Data listing START

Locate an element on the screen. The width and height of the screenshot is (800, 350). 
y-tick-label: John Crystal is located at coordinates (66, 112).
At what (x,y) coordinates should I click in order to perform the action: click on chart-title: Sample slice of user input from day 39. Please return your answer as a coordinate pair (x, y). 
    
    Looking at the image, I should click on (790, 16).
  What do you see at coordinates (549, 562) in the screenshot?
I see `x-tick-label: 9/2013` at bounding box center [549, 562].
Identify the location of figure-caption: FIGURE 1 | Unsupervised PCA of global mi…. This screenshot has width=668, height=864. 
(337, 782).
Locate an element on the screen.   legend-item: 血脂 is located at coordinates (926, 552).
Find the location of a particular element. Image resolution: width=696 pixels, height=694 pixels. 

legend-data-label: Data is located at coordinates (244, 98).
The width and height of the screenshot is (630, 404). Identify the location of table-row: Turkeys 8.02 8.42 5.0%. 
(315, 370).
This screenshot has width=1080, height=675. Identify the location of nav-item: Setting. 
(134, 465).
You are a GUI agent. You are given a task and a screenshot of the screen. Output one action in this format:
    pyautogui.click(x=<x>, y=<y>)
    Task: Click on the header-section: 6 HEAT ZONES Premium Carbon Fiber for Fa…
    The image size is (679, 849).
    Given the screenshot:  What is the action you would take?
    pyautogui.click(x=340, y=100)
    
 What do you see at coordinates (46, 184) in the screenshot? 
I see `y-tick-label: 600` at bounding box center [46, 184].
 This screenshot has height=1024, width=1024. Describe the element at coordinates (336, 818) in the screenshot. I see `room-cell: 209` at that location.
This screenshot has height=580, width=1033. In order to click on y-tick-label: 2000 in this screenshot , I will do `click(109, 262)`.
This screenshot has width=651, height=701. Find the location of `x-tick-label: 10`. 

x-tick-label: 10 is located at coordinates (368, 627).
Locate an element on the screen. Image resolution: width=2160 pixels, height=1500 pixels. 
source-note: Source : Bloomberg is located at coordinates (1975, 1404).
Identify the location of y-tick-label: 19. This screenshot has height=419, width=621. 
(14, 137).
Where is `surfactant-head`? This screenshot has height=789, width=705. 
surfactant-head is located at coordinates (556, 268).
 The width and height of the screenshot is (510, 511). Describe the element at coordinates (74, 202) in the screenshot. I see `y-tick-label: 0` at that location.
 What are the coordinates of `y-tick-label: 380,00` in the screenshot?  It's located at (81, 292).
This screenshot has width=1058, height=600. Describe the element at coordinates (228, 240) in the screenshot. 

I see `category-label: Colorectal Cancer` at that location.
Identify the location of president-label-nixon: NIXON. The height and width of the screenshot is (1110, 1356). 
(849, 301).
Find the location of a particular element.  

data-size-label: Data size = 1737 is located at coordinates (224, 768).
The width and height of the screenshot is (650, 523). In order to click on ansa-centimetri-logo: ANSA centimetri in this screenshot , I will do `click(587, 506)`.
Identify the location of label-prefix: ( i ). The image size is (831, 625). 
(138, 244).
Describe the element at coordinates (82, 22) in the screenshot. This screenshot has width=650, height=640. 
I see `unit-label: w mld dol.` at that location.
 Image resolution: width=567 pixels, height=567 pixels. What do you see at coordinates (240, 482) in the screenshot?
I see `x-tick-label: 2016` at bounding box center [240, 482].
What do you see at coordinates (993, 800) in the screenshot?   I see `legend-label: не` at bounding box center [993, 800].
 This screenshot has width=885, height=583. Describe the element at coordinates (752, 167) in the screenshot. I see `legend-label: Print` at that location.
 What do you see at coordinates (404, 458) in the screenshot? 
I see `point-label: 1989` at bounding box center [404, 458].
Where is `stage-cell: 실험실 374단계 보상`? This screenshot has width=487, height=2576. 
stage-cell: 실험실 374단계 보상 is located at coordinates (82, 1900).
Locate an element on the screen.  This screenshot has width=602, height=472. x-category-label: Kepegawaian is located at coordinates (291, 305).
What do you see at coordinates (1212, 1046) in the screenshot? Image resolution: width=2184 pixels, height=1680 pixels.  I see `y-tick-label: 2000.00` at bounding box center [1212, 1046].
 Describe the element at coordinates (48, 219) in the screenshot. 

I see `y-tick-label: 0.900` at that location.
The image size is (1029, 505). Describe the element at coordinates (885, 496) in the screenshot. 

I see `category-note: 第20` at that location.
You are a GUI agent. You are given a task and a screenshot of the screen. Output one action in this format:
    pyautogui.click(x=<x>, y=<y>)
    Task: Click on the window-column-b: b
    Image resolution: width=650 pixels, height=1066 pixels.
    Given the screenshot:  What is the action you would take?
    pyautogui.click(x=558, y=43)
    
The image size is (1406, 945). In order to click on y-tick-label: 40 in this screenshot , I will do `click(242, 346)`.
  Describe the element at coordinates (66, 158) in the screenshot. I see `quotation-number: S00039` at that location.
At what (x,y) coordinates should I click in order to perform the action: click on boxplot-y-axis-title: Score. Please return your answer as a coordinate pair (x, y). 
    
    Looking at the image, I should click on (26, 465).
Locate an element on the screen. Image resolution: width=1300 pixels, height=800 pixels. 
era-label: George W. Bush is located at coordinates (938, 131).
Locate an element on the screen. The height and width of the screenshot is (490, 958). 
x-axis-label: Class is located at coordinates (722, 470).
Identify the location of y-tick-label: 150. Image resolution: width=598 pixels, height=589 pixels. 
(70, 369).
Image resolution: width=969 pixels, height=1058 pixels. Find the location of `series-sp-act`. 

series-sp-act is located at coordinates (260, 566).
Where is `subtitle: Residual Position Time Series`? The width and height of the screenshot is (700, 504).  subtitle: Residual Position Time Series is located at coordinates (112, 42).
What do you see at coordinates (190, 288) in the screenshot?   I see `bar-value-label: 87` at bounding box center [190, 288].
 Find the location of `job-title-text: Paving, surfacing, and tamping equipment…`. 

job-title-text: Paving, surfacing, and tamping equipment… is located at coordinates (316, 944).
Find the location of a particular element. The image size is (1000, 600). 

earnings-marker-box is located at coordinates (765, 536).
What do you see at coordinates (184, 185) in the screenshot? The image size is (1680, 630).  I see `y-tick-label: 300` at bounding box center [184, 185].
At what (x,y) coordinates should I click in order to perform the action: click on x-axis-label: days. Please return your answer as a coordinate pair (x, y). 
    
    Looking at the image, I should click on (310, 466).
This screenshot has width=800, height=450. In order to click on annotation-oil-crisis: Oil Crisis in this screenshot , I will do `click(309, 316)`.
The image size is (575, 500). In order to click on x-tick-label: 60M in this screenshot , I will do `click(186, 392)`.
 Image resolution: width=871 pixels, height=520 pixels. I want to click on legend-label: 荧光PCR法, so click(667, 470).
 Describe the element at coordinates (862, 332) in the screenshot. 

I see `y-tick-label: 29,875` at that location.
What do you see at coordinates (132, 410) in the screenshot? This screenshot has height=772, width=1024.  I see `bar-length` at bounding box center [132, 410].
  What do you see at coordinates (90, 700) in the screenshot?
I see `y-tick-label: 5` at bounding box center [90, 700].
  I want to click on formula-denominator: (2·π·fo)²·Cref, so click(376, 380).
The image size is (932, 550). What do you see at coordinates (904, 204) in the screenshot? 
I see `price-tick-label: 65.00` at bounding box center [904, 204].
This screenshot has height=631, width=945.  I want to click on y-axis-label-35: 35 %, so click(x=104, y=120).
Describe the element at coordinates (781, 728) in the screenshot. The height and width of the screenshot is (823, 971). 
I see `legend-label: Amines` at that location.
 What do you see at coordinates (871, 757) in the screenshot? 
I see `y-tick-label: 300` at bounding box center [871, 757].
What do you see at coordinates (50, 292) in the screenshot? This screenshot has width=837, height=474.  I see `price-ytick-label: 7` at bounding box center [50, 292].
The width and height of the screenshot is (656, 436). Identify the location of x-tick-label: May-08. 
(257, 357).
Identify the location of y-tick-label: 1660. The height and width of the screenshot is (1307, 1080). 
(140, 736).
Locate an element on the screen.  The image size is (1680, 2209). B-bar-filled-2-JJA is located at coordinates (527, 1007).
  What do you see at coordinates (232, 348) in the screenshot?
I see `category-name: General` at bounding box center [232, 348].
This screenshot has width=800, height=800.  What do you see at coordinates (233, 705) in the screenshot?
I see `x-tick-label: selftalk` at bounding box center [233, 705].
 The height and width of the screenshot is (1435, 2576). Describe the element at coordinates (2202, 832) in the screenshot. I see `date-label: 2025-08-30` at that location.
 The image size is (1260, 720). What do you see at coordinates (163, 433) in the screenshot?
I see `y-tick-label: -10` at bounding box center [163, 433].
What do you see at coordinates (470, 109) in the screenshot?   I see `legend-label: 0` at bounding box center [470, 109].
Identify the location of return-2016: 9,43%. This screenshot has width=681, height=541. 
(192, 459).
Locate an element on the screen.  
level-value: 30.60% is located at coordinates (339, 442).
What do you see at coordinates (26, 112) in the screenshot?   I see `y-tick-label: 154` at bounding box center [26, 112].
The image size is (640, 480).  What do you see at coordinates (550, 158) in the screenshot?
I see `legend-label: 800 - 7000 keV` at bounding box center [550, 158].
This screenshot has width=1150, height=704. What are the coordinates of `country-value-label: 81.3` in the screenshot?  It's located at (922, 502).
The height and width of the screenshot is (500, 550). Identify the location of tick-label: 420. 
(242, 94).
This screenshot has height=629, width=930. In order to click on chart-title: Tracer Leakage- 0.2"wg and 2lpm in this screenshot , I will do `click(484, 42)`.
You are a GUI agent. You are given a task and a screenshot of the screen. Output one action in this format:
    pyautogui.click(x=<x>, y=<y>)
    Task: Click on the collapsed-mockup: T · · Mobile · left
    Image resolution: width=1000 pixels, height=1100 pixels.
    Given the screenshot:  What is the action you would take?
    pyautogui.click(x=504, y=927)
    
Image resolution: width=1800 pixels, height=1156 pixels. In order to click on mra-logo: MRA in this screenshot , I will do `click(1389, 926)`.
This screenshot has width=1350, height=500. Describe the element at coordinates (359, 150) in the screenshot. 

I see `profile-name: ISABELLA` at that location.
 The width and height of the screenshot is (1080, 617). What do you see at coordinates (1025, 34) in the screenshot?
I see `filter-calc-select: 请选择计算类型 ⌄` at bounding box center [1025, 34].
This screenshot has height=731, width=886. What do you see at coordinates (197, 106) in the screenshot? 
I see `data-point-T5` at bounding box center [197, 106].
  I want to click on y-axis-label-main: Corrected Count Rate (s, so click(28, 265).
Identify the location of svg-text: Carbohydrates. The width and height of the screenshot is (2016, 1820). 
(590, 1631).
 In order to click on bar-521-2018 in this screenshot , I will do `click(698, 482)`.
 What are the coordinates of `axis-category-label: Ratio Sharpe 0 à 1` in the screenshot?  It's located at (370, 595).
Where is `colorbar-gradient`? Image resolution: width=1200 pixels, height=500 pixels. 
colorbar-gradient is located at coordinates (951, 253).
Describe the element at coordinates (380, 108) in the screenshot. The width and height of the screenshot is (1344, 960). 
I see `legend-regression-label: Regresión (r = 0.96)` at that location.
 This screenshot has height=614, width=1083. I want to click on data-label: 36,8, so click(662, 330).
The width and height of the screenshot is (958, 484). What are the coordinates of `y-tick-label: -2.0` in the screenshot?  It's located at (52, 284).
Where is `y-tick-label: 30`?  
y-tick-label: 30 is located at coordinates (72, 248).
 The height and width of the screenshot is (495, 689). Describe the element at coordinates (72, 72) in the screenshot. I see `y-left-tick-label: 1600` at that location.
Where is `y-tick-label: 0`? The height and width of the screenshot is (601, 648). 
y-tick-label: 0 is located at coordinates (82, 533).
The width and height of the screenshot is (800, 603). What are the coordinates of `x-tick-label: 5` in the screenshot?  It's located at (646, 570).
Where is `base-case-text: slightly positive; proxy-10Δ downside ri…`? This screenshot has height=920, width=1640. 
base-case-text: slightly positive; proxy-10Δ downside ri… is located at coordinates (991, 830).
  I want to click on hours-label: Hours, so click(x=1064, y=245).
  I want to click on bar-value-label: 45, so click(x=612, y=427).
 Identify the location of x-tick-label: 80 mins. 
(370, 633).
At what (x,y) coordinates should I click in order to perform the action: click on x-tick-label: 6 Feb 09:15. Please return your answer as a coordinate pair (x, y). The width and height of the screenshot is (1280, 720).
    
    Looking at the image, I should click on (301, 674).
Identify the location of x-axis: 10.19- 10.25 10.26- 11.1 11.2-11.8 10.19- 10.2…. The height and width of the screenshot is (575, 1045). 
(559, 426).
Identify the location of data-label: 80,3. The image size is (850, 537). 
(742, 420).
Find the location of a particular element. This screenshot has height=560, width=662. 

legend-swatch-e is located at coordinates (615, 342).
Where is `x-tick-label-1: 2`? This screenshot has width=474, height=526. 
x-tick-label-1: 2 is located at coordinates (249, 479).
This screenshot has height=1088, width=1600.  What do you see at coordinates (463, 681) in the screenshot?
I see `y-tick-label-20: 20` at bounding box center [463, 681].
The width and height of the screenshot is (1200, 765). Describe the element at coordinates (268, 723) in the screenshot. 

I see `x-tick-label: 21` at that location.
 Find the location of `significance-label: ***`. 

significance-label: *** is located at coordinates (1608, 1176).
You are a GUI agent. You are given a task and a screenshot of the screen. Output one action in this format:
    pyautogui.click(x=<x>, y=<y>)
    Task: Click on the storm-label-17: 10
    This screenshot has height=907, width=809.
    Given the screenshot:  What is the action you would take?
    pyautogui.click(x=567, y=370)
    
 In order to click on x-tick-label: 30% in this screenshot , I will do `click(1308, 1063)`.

Data listing END

= Exercise aim =
Copy out the records verbatim, from the line containing "Describe the element at coordinates (82, 22)" up to and including the line containing "stage-cell: 실험실 374단계 보상 is".

= Expected output =
Describe the element at coordinates (82, 22) in the screenshot. This screenshot has width=650, height=640. 
I see `unit-label: w mld dol.` at that location.
 Image resolution: width=567 pixels, height=567 pixels. What do you see at coordinates (240, 482) in the screenshot?
I see `x-tick-label: 2016` at bounding box center [240, 482].
What do you see at coordinates (993, 800) in the screenshot?   I see `legend-label: не` at bounding box center [993, 800].
 This screenshot has width=885, height=583. Describe the element at coordinates (752, 167) in the screenshot. I see `legend-label: Print` at that location.
 What do you see at coordinates (404, 458) in the screenshot? 
I see `point-label: 1989` at bounding box center [404, 458].
Where is `stage-cell: 실험실 374단계 보상`? This screenshot has width=487, height=2576. 
stage-cell: 실험실 374단계 보상 is located at coordinates (82, 1900).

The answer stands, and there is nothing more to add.